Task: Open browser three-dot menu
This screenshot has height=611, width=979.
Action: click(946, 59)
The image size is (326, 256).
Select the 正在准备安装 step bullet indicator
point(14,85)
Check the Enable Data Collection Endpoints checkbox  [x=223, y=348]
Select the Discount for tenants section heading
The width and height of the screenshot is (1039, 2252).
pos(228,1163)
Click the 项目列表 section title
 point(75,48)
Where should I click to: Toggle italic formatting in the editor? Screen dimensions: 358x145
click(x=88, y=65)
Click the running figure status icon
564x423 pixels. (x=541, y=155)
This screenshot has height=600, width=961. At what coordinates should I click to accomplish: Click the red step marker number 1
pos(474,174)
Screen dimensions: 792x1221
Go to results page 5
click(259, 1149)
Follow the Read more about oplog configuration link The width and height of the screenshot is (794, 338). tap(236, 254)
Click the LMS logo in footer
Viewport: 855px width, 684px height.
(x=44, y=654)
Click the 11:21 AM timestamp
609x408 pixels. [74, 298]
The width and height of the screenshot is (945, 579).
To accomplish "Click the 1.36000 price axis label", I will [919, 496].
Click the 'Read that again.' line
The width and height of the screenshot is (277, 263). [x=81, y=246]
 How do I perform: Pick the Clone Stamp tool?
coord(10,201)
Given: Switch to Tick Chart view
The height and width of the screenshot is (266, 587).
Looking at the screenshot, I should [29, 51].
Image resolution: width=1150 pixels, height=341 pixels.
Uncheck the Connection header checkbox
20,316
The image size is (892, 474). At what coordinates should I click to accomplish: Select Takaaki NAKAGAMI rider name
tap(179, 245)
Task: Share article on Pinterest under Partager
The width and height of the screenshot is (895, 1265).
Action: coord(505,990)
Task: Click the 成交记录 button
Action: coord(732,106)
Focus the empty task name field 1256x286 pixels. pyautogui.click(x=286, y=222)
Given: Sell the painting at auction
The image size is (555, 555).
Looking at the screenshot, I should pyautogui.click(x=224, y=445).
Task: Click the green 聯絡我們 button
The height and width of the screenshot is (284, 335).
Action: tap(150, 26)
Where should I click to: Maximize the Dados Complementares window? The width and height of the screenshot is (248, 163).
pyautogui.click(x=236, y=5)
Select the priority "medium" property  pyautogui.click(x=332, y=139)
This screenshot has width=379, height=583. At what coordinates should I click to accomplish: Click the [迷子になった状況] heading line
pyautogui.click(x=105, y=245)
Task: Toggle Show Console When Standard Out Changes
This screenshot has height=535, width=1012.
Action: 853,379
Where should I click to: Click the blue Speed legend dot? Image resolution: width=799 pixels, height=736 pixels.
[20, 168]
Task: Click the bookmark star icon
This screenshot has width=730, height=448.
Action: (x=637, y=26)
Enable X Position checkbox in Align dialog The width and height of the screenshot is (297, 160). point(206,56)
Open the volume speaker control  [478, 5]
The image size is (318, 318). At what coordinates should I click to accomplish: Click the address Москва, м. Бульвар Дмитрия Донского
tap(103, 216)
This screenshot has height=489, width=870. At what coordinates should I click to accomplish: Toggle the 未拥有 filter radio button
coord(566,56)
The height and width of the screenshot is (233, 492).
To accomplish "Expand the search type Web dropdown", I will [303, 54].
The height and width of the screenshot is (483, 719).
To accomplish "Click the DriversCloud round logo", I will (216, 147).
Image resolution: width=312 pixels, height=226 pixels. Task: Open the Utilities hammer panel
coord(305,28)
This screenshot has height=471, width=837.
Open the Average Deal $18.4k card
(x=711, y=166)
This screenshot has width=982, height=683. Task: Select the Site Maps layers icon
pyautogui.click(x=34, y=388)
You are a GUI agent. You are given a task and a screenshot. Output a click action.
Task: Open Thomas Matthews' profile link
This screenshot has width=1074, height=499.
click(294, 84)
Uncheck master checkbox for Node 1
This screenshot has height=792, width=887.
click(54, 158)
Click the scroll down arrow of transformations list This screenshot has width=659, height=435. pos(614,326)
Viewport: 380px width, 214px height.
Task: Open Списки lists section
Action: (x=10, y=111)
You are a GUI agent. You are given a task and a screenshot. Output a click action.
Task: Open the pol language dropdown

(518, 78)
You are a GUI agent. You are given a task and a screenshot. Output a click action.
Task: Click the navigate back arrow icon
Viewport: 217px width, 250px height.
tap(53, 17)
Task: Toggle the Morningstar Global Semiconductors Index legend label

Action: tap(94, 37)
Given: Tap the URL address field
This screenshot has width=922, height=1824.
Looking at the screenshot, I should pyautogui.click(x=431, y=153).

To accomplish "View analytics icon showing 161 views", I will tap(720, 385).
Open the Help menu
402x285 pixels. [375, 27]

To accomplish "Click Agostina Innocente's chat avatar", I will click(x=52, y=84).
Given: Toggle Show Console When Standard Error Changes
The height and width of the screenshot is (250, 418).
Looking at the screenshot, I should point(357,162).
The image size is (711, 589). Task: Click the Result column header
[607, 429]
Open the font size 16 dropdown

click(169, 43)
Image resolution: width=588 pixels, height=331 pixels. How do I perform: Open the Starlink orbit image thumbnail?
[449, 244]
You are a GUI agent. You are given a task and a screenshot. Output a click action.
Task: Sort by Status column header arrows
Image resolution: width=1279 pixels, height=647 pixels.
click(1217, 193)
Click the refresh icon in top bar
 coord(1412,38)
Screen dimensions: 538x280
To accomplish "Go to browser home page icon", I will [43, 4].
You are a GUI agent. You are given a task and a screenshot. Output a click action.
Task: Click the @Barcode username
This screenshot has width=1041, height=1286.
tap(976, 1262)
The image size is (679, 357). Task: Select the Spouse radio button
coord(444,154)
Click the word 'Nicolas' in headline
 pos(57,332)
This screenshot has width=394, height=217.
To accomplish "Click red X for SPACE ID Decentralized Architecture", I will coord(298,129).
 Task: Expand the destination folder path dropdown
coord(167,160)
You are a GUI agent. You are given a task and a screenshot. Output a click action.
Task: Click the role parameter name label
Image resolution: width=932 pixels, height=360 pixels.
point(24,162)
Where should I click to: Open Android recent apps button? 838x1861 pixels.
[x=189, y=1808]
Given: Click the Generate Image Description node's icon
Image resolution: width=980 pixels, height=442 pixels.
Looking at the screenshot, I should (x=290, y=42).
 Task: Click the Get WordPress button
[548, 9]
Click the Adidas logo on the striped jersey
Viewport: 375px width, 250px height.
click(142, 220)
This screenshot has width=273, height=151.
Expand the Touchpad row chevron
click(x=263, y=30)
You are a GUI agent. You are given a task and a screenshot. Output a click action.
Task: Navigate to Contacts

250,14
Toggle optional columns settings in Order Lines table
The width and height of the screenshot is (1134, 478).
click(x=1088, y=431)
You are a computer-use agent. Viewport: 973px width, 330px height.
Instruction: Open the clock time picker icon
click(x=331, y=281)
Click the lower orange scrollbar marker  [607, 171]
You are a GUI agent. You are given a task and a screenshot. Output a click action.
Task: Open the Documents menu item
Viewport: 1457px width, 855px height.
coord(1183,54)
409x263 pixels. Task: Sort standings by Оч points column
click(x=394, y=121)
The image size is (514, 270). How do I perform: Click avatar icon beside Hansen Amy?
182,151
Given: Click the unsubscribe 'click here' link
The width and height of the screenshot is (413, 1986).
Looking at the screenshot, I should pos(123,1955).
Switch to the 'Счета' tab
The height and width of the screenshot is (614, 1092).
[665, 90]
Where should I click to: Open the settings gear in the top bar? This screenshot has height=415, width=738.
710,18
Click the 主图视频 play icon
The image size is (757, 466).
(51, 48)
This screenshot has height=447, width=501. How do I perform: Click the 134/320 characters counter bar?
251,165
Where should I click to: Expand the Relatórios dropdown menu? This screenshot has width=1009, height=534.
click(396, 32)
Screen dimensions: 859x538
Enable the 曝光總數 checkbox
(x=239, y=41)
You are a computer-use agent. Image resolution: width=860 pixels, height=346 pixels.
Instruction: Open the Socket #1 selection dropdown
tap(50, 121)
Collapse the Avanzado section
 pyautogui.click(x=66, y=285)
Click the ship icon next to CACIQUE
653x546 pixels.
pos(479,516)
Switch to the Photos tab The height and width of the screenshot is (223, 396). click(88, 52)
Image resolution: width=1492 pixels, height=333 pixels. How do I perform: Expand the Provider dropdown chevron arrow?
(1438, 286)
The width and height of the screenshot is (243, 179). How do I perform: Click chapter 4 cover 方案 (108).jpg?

####################

» Exercise
Show, from the entries above, every line that includes the string "field".

» Task solution
Focus the empty task name field 1256x286 pixels. pyautogui.click(x=286, y=222)
Given: Tap the URL address field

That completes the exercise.